1. The utility model provides a downhole seismic source generator, it comprises top connection (1), lower clutch (2), adapter sleeve (3), upper outer cylinder (4), lower urceolus (5) and piston, its characterized in that: the upper outer cylinder (4) and the lower outer cylinder (5) are connected with each other through a connecting sleeve (3) in a threaded manner; an upper joint (1) is arranged on the upper outer cylinder (4) in a threaded manner, an external spline sleeve (6) is arranged on the lower outer cylinder (5) in a threaded manner, and a lower joint (2) is arranged on the external spline sleeve (6) in a sliding manner through a sliding groove and a sliding key; pistons are movably arranged in the upper outer cylinder (4) and the lower outer cylinder (5), a thrust sleeve (14) and an internal spline sleeve (15) which are in threaded connection with each other are arranged between the pistons and the lower outer cylinder (5), a fixed sleeve (16) is fixedly arranged in the lower outer cylinder (5) at one side of the connecting sleeve (3), an impact hammer (17) is arranged between the fixed sleeve (16) and the pistons, and a spring (20) is arranged on the piston at one side of the impact hammer (17) through the spring sleeve (19);

an upper outer cylinder balance hole (13) is formed in the upper outer cylinder (4); sleeve balance holes (22) which are communicated with each other are formed in the lower outer cylinder (5) and the fixed sleeve (16); a lower outer cylinder balance hole (23) is arranged on the lower outer cylinder (5) at one side of the external spline sleeve (6);

the piston is provided with a central hole and consists of an upper piston (7), a middle piston (8) and a lower piston (9); the upper piston (7), the middle piston (8) and the lower piston (9) are connected through threads;

the upper piston (7) is provided with a piston through hole (10) and an inclined groove type hole (11), and the piston through hole (10) and the inclined groove type hole (11) are communicated with the central hole of the upper piston (7); a flange (12) is arranged on the upper piston (7) at one side of the piston through hole (10), and the flange (12) is in sliding sealing connection with the inner wall of the upper outer cylinder (4).

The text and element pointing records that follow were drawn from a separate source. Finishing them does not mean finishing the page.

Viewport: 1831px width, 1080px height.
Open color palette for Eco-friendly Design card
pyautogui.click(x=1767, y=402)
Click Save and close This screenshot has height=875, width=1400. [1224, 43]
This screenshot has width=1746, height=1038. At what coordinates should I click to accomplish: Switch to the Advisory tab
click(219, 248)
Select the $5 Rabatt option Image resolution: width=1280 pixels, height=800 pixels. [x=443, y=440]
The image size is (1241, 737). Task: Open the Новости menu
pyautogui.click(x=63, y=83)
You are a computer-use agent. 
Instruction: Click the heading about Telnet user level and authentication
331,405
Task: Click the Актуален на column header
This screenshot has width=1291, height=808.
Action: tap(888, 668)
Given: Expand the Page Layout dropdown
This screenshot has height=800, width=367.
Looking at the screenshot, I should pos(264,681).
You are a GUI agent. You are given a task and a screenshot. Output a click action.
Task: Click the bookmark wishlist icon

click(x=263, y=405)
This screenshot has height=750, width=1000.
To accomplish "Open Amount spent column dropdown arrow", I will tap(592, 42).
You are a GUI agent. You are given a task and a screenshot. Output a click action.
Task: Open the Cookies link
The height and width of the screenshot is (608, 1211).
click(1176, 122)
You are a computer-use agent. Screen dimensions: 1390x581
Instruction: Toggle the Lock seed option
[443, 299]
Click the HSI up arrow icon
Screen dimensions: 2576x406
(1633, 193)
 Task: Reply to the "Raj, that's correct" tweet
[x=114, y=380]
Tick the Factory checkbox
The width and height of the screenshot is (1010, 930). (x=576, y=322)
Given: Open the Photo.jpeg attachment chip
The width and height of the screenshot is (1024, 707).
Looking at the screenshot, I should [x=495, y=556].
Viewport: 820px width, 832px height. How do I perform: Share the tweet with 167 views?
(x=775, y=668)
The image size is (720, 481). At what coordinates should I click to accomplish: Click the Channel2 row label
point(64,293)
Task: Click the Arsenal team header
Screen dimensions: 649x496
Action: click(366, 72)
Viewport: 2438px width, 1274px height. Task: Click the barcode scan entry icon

2. The downhole seismic source generator of claim 1, wherein: the thrust sleeve (14) is in sliding connection with the lower outer cylinder (5), the inner spline sleeve (15) is in threaded connection with the lower joint (2), and the inner spline sleeve (15) is in sliding connection with the piston.

3. The downhole seismic source generator of claim 1, wherein: the impact hammer (17) is fixedly connected with the piston; the impact hammer (17) is in threaded connection with the spring sleeve (19).

4. The downhole seismic source generator of claim 1, wherein: the middle piston (8) and the lower piston (9) at the joint of the middle piston (8) and the lower piston (9) are symmetrically provided with bosses (18), and the impact hammer (17) is fixedly clamped at the joint of the middle piston (8) and the lower piston (9) through the symmetrically arranged bosses (18).

5. The downhole seismic source generator of claim 1, wherein: the fixed sleeve (16) is a variable-diameter body, and a plurality of steel balls (21) are uniformly distributed on the circumference of one end of the fixed sleeve (16) through the assembly holes.

6. The downhole seismic source generator of claim 1, wherein: the ends of the impact hammer (17) and the thrust sleeve (14) are respectively provided with an arc-shaped steel spherical recess.